Approach B: Treat “zero tests discovered” as a soft success (but emit a warning)
- Pros: Reduces CI noise in multi-language/optional test setups.
- Cons: Can hide real issues where tests should exist but aren’t discovered (globs wrong, paths miswired).
Approach C: Make it configurable by policy (per repo/task)
- Pros: Allows strictness where needed (safety-critical) and leniency elsewhere.
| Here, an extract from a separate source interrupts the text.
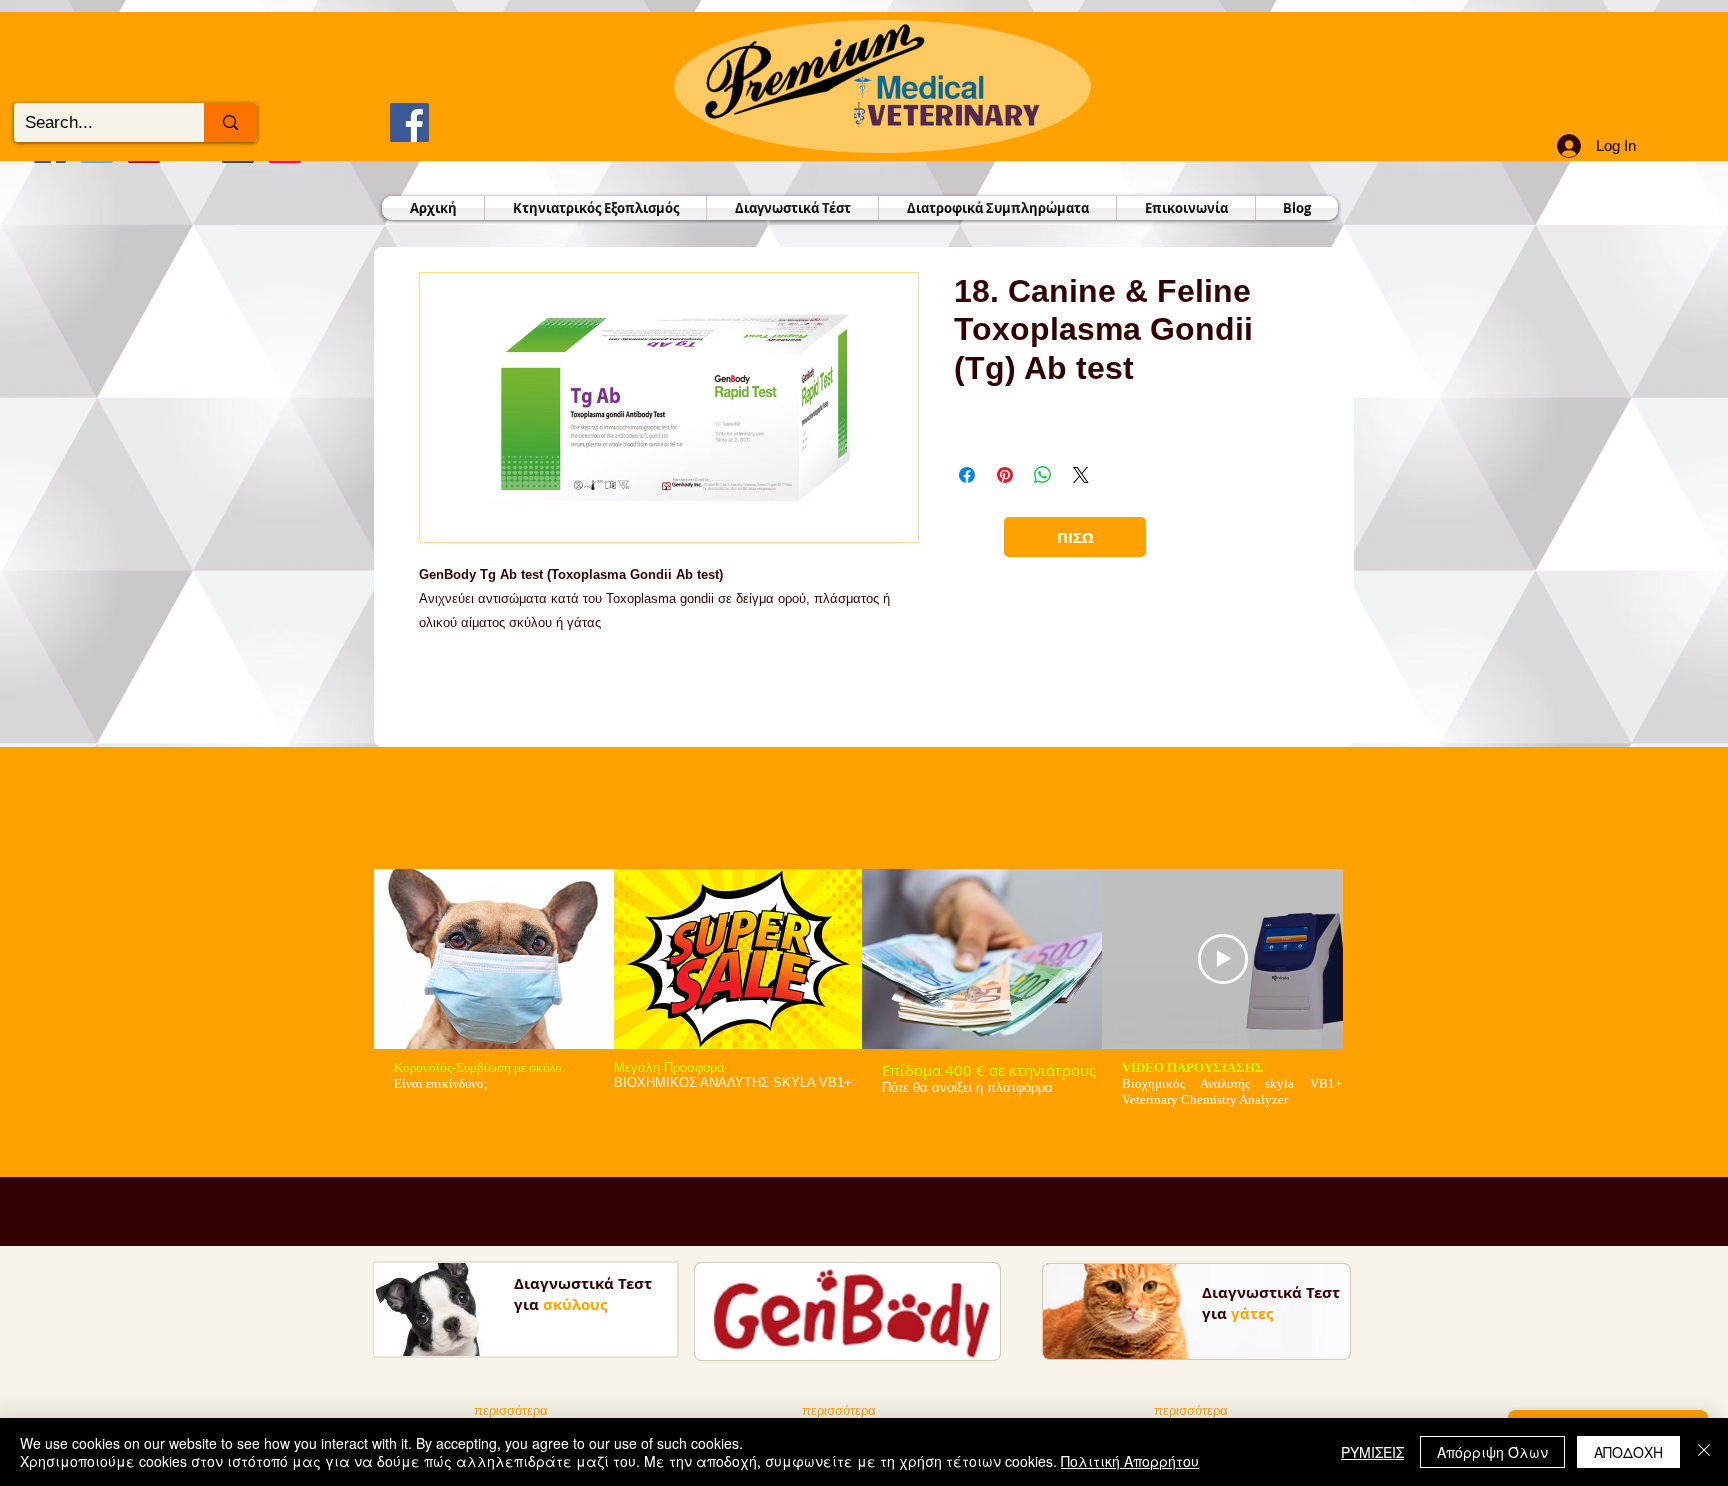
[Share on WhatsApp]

- Cons: More complexity; requires policy plumbing and consistent defaults.
Code Context
Current repo context is missing: the provided task payload includes empty fields (no target files, no evidence), and the test run shows:
- "0 passed, 0 failed, 0 errors (returncode=4)" No implementation files are available to inspect here.
Constraint
Non-obvious behavior comes from test-runner semantics: a non-zero return code (e.g., returncode=4) can indicate "no tests found" rather than an assertion failure. Also, our task abstraction is currently underspecified (empty description/target_files/evidence), so the runner may be calling the test harness without enough metadata to discover tests reliably.
Question
Which approach would you pick—A (fail-fast), B (soft success with warning), or C (configurable policy)—and what concrete signals (return codes, stderr patterns, discovery counts) would you use to implement it robustly?